I know these are just easily made comments and have no real effect
on the code, but i'll promise, i'll look into it tomorrow and rewrite it
as optimized as i possible can.
6. Re: sloooooww
--------------6AD2306A6804
klepto wrote:
> Could someone take a look at this code, and maybe tell me why it's so slow?

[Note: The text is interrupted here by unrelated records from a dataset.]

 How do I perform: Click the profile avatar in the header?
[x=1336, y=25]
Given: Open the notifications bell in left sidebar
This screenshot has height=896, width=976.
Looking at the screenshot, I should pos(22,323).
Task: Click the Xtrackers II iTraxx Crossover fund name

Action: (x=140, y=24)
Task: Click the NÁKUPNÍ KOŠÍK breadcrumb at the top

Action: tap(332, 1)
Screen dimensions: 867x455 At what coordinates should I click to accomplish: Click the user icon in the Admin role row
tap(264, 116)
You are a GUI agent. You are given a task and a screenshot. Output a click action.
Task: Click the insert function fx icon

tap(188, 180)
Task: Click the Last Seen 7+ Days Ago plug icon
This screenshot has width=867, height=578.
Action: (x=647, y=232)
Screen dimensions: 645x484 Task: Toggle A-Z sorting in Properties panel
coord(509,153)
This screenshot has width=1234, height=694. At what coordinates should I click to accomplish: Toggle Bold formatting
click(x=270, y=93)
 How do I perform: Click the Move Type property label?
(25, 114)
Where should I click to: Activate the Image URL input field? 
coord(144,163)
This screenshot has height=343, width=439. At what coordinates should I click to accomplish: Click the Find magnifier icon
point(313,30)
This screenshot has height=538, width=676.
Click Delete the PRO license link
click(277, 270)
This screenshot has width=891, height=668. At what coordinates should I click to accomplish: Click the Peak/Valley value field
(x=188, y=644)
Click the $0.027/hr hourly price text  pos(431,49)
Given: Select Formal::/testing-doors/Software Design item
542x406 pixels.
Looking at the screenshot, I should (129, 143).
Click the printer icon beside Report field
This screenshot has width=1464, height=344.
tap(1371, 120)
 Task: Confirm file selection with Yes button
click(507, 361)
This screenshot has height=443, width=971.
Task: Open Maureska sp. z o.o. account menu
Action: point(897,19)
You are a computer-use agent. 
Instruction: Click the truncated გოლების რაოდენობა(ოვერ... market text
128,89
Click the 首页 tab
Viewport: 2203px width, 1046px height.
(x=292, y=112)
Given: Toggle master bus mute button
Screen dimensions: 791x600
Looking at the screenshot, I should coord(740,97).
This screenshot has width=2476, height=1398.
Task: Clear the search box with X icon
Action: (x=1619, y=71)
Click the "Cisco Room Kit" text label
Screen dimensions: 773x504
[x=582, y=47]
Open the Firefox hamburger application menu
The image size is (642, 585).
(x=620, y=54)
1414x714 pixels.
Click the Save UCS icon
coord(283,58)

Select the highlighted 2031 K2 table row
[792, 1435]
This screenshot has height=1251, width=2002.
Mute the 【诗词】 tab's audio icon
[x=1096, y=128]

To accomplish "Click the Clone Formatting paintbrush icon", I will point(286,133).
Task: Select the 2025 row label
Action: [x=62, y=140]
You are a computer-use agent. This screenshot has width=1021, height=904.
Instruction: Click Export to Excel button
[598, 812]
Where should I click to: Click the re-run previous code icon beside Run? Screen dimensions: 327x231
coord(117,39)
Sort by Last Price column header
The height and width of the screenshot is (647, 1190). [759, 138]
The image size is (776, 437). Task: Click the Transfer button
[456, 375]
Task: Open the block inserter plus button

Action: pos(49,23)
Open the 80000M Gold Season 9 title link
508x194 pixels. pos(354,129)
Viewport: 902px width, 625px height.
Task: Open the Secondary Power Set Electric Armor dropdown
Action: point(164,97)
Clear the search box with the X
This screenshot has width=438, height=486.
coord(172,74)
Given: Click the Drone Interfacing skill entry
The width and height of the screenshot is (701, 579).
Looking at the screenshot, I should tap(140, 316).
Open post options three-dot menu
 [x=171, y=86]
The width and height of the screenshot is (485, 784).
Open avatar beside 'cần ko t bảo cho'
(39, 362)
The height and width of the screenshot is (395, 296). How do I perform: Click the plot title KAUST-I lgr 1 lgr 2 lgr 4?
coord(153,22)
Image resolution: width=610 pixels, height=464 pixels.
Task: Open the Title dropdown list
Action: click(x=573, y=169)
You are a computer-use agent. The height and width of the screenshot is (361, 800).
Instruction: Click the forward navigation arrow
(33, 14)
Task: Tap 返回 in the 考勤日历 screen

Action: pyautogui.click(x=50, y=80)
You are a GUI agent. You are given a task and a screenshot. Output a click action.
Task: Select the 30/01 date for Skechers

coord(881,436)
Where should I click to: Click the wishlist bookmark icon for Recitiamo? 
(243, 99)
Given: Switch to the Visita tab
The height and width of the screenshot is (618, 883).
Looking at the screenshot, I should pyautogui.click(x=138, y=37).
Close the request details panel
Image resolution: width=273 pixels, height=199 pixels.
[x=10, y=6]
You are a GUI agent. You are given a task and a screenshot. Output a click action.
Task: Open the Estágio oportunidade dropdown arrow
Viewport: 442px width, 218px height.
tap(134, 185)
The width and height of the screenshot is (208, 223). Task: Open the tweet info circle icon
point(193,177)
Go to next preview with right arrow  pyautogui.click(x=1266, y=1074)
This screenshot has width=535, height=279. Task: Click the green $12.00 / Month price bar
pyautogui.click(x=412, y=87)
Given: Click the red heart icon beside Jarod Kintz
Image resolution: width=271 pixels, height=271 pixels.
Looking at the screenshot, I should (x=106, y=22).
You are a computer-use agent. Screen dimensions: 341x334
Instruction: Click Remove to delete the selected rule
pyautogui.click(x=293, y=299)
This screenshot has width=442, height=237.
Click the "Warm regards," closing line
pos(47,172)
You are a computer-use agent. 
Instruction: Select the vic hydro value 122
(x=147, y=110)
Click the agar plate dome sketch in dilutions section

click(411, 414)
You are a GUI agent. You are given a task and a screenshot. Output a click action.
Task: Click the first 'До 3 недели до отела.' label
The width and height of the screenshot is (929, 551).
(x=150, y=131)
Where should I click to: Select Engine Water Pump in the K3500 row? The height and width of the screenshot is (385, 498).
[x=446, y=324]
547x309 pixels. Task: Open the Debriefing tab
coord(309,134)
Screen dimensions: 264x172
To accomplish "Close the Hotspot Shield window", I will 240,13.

> And possibly even let me know how I could speed it up? Thanks
Here's my attempt at making it faster, but I cheated I think. I used
assembler. I tried optimizing in plain Euphoria and couldn't get it to
go much faster.
from Pete
--------------6AD2306A6804
7. Re: sloooooww
Sorry about that last post. I forgot that attaching files doesn't work
well with the listserv. Anyway I uploaded the zip to
Again, sorry
--
_____ _____ _____
________ /\ \ /\ \ /\ \
/ \ \ / \____\ / \____\ / \____\
/ _ \____\ / / ___/_ / /____/ / / ___/_
/ / \ [___] / / /\____\ / \ \ / / /\____\
\ \_/ / / \ \/ / ___/_\ \ \ \ \/ / ___/_
\ /____/ \ / /\ \\/\ \ \ \ / /\ \
\ \ \ \ \/ \____\ \ \ \ \ \/ \____\
\ \ \ \ / / \ \____\ \ / /
\ \____\ \ / / \ / / \ / /
\ / / \ / / \/____/ \ / /
\/____/ \/____/xseal at harborside.com\/____/
8. Re: sloooooww
Pete wrote:
>
>klepto wrote:
>> Could someone take a look at this code, and maybe tell me why it's so slow?
>> And possibly even let me know how I could speed it up? Thanks
>
>Here's my attempt at making it faster, but I cheated I think. I used
>assembler. I tried optimizing in plain Euphoria and couldn't get it to
>go much faster.
>
Another nice work, Pete,
(Why is your work always nice?, i'm nearly bored to have to say that
"Pete, your work is very nice.... blah blah..."
)
i also attempted to speed up klepto's source with plane euphoria, but,
finally concluded from some timing test that "cheating(using machine code)"
is the *only* way to achieve it.
anyway your's are so fast...
one suggestion in your work: Could you modify your source to hide a few
bottom lines of fire? i think it seems better to see if a few bottom
lines near seed line are hidden. i tried ymax=203. it worked, however, leaves
CW error when exit.
Bye! -- from Lee, woo seob.
p.s. i hope you have received successfully the
svga virtual page library zip that i sent.